4. **Write in interval notation:**
In interval notation, this range is written as `(-3/4, 2)`. The parentheses mean that the endpoints (`-3/4` and `2`) are *not* included in the solution because the inequality is strictly `<` (less than), not `≤` (less than or equal to).

5. **Sketch the graph (on a number line):**
* Draw a straight line (our x-axis).
* Mark the two special points: `-3/4` and `2`.

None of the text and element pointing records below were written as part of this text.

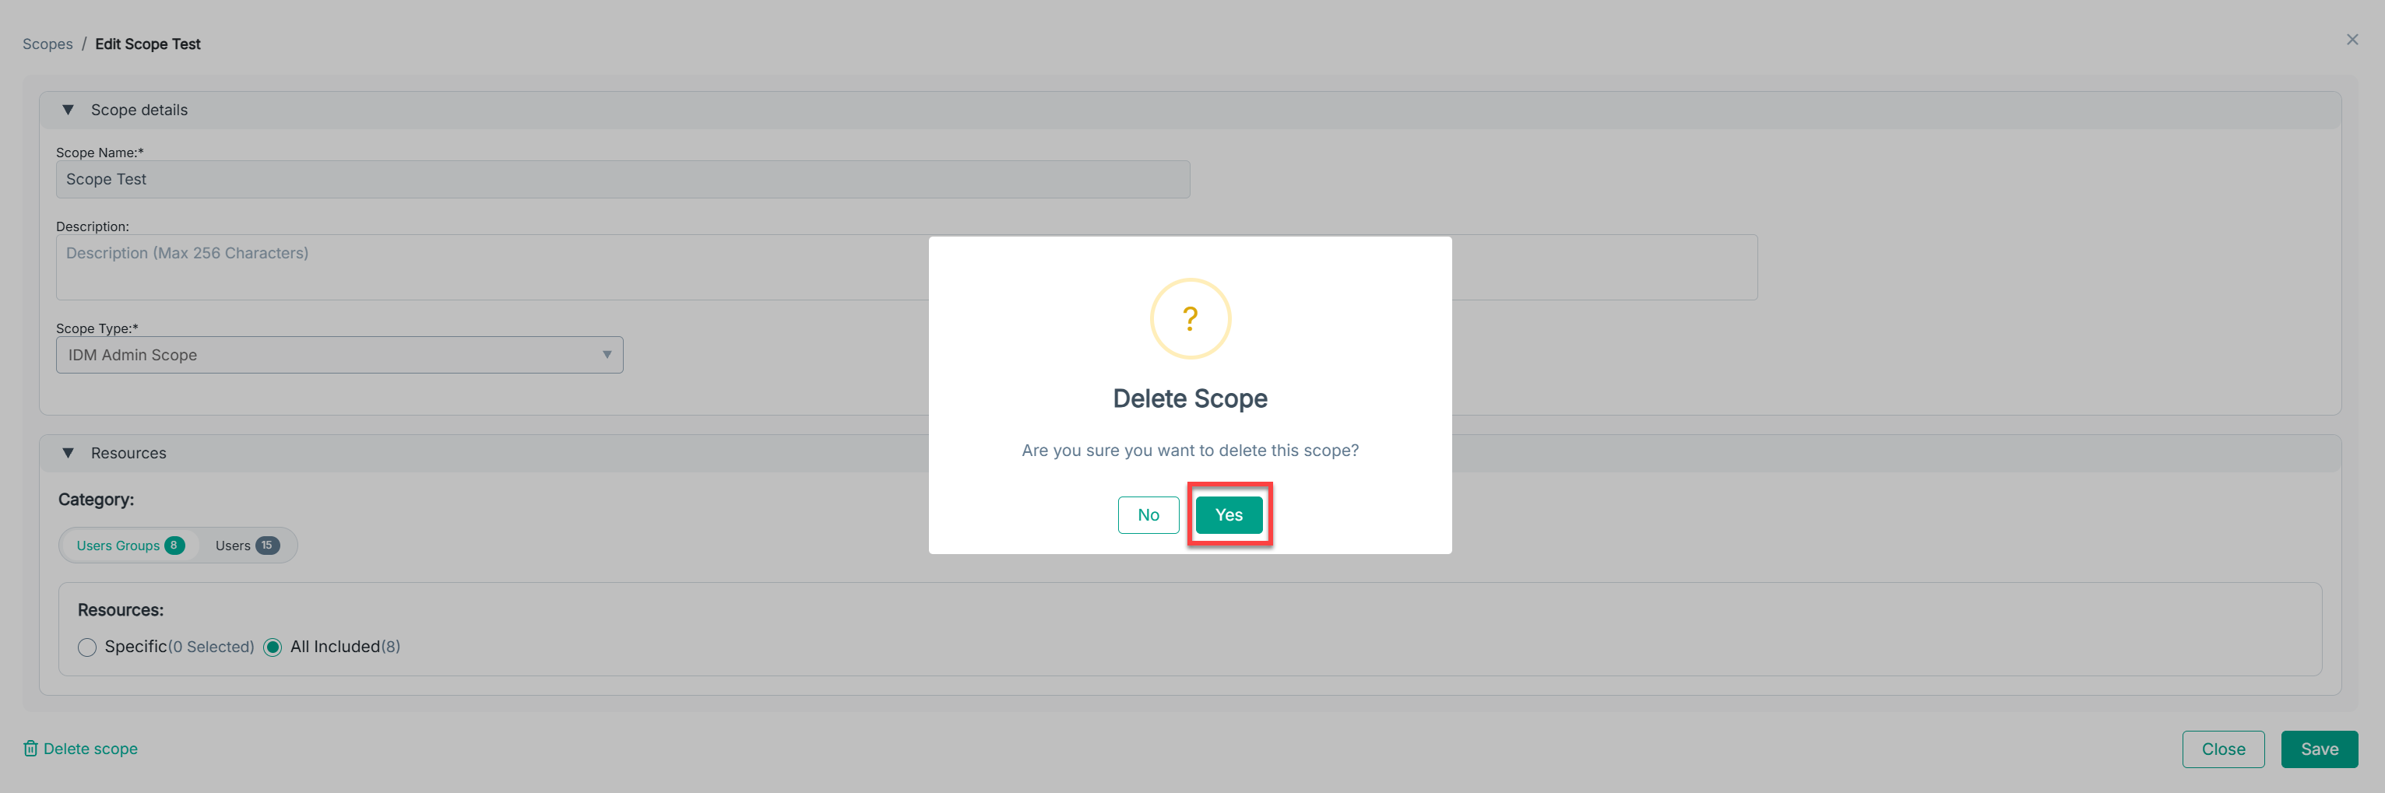Click the question mark icon in dialog
The height and width of the screenshot is (793, 2385).
coord(1190,318)
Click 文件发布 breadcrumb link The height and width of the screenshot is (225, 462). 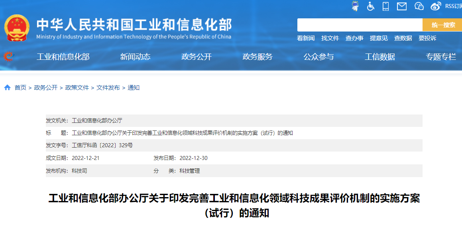[108, 88]
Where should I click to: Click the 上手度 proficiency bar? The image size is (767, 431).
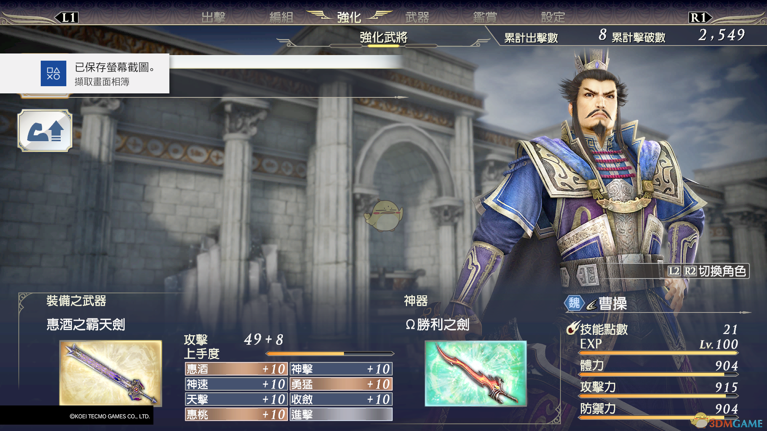click(x=330, y=354)
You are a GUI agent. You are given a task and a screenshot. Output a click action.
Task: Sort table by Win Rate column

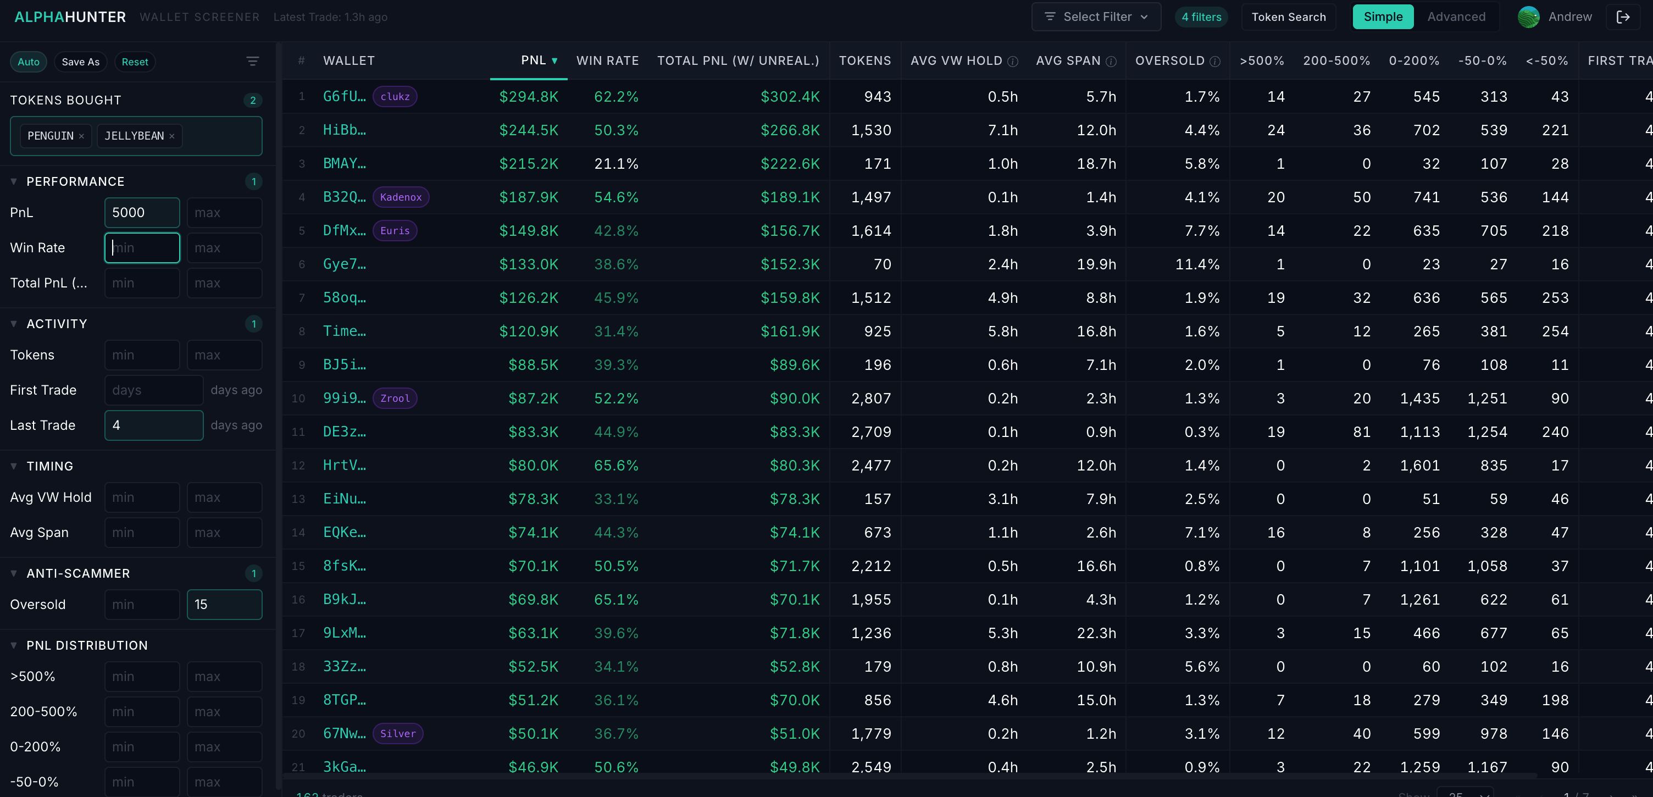tap(607, 61)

* Since the inequality is `<` (strictly less than), we draw **open circles** at `-3/4` and `2`. This shows that these points are *not* part of our answer.
* Shade the part of the number line *between* the two open circles. This shaded region is where our roller coaster is "underground"!

And that's it! We found where our expression is less than zero! Good job, team!